Minat para ahli antropologi pada studi-studi mengenai penduduk pedesaan yang merupakan bagian dari masyarakat kebanyakan dan lebih kompleks. Berbeda dengan sebuah kelompok manusia primitif atau tribe yang dahulu menjadi obyek kajian antropologi, kini mereka telah musnah dan para antropolog pun beralih ke petani pedesaan. Petani pedesaan (peasant) adalah mereka yang bercocok tanam dan berternak di pedesaan, tanpa menggunakan ruangan tertutup (greenhouse) atau kotak-kotak aspidistra, serta tidak melakukan usaha dalam arti ekonomi. Petani pedesaan mengelola sebuah rumah tangganya sendiri, bukan seperti perusahaan bisnis.
Perkembangan peradaban merupakan perkembangan suatu tatanan sosial yang kompleks berdasarkan penggolongannya ke dalam kaum penguasa dan kaum tani yang menghasilkan pangan. Kemampuan seseorang untuk bertahan hidup dalam pembagian kerja yang fungsional antara pencocok tanam dan kaum penguasa adalah kosekuensi sederhana dimana tenaga yang dikeluarkan sepadan dengan pendapatannya. Pada kenyataannya, para pencocok tanam hanya dapat bekerja keras dan menerima hasil yang tidak sepadan dengan tenaga yang sudah ia keluarkan. Petani tersebut bertahan hidup dengan cara sedemikan kerasnya. Mungkin saja seorang petani akan menghentikan usaha-usaha produktifnya di ladang begitu kebutuhan minimum kalorinya dan dana penggantinya sudah  terjamin.
Ada dua perangkat imperatif sosial dalam pemenuhan surplus-surplus sosial yaitu: a) Dana Serimonial. Seperti di masyarakat pada umumnya, selain pemenuhan kebutuhan akan kebutuhan primer.
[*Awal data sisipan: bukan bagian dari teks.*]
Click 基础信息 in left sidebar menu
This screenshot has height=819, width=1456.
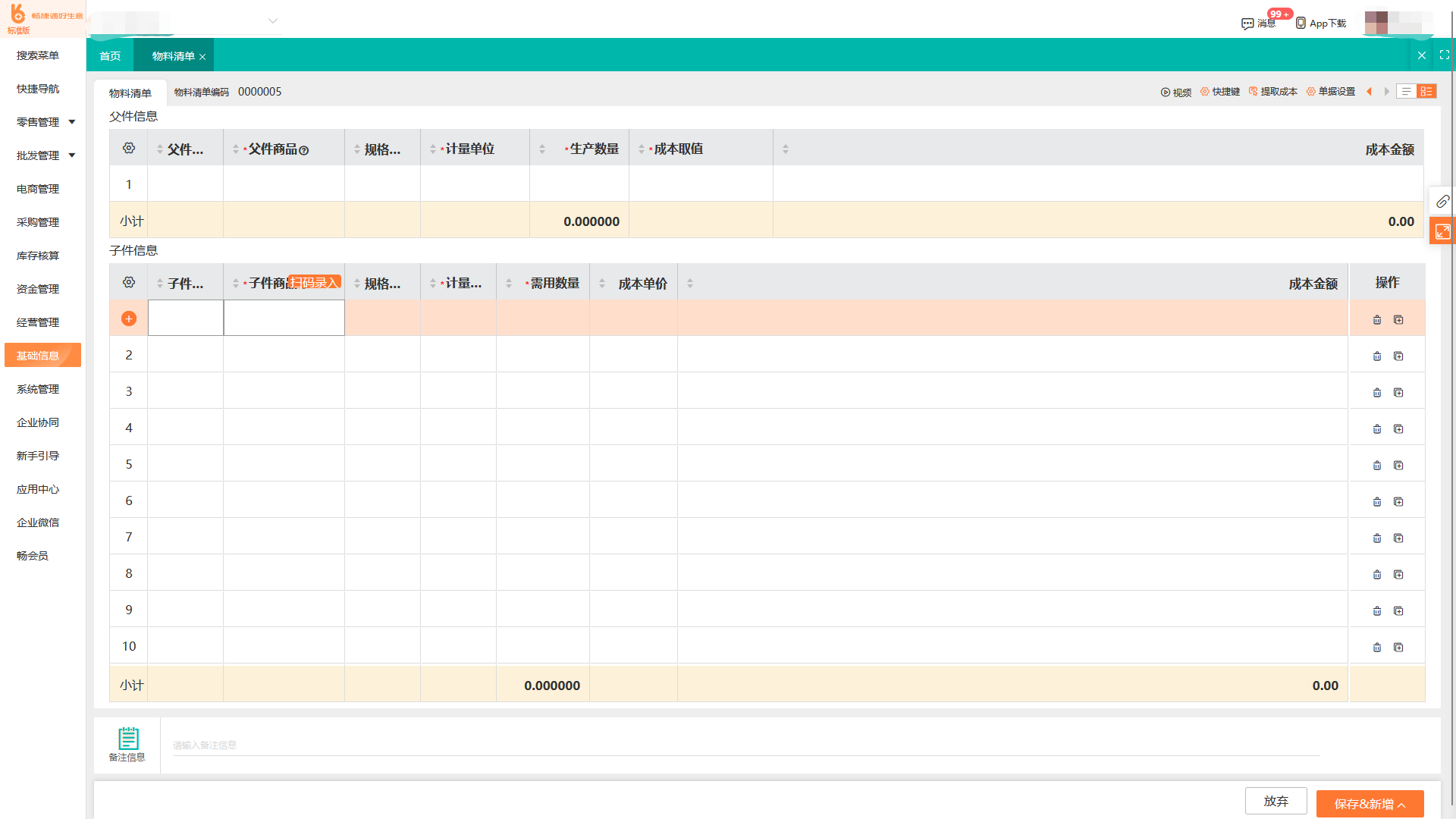coord(40,355)
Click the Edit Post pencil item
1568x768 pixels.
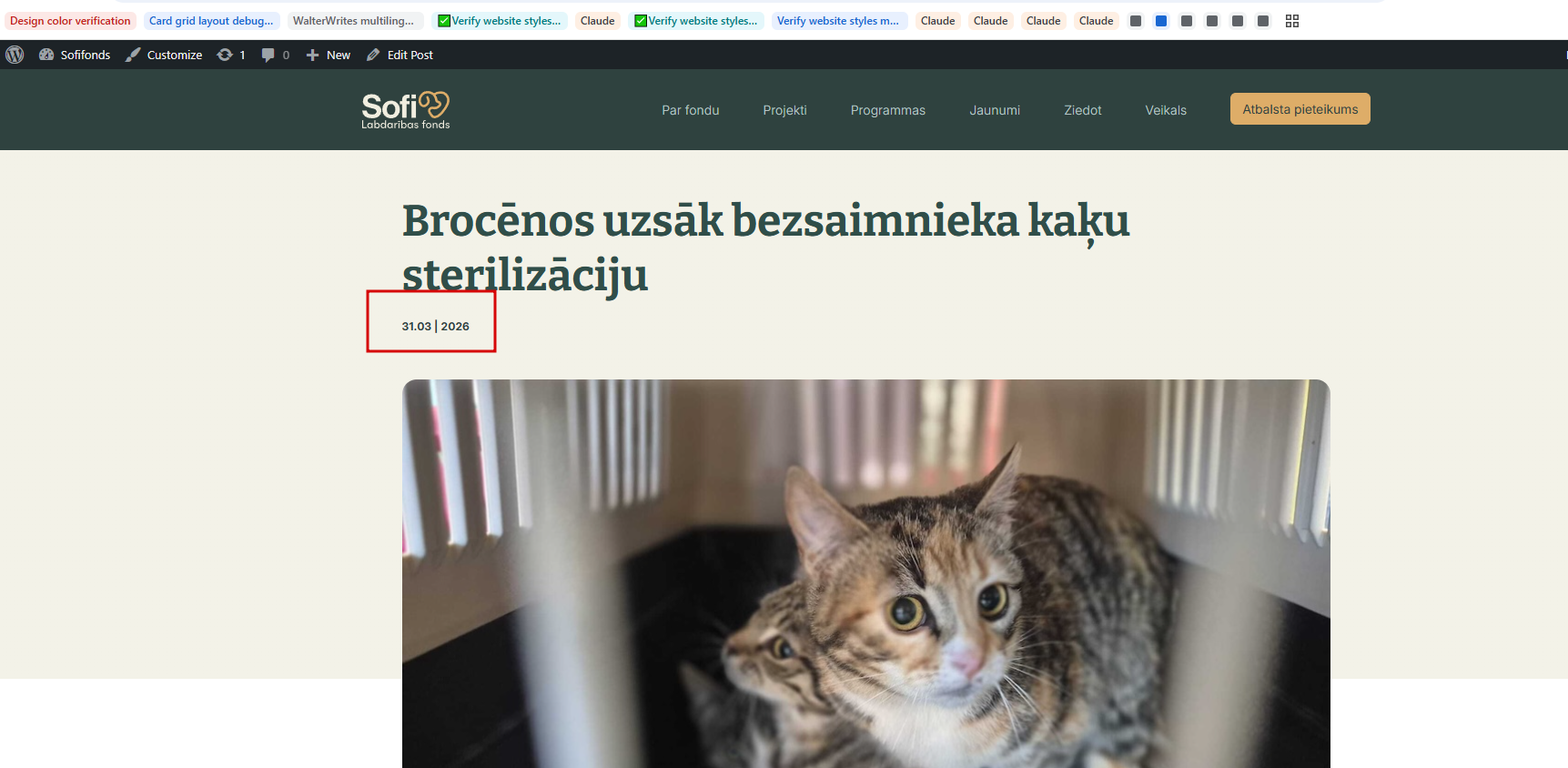pyautogui.click(x=400, y=55)
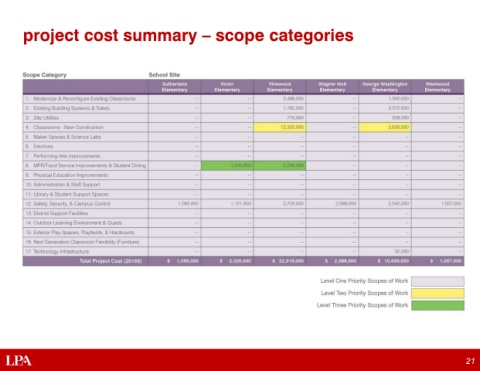Select the George Washington Elementary column header
This screenshot has width=480, height=371.
385,87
Mereka juga harus menyelenggarakan hubungan-hubungan sosial di antar sesamanya. Misalnya, dalam hal mencarikan jodoh untuk kerabat, menjaga ketertiban, dan saling membantu memenuhi kebutuhan dasar (primer) sesamanya. Dalam sebuah hubungan sosial tidak pernah semata-mata karena bermanfaat dan dianggap sebagai alat belaka. Tetapi setiap hubungan sosial selalu dikelilingi konstruksi-konstruksi simbolik yang menjelaskan, membenarkan dan mengaturnya. Semua hubungan sosial tidak terlepas dari adanya upacara atau seremoni yang harus dibayar dengan kerja, barang maupun uang. SEbuah dana guna membiayai pengeluaran-pengeluaran upacara sosial disebut dana serimonial (Ceremonial Fund). Besar kecilnya dana seremonial suatu masyarakat itu sangat relative. b)Dana Sewa Tanah. Di masyarakat yang kompleks terdapat hubungan-hubungan sosial yang tidak simetris, dalam bentuk penyelengaraan kekuasaan. Dimana seseorang mempunyai kekuasaan yang lebih tinggi dan efektif (domain) atas petani. Sehingga petani mengalami beban permanen atas produksinya. Dana sewa tanah adalah dana yang harus dikeluarkan petani –baik dengan bekerja, hasil tanaman, atau uang- untuk membiayai beban permanen produksinya, sebagai akibat adanya hak yang lebih tinggi atas pekerjaanya. Kerugian petani merupakan keuntungan bagi pemegang kekuasaan, oleh karena dana sewa tanah yang disediakan petani adalah bagian dari dana kekuasaan yang dapat digunakan pemegang kekuasaan.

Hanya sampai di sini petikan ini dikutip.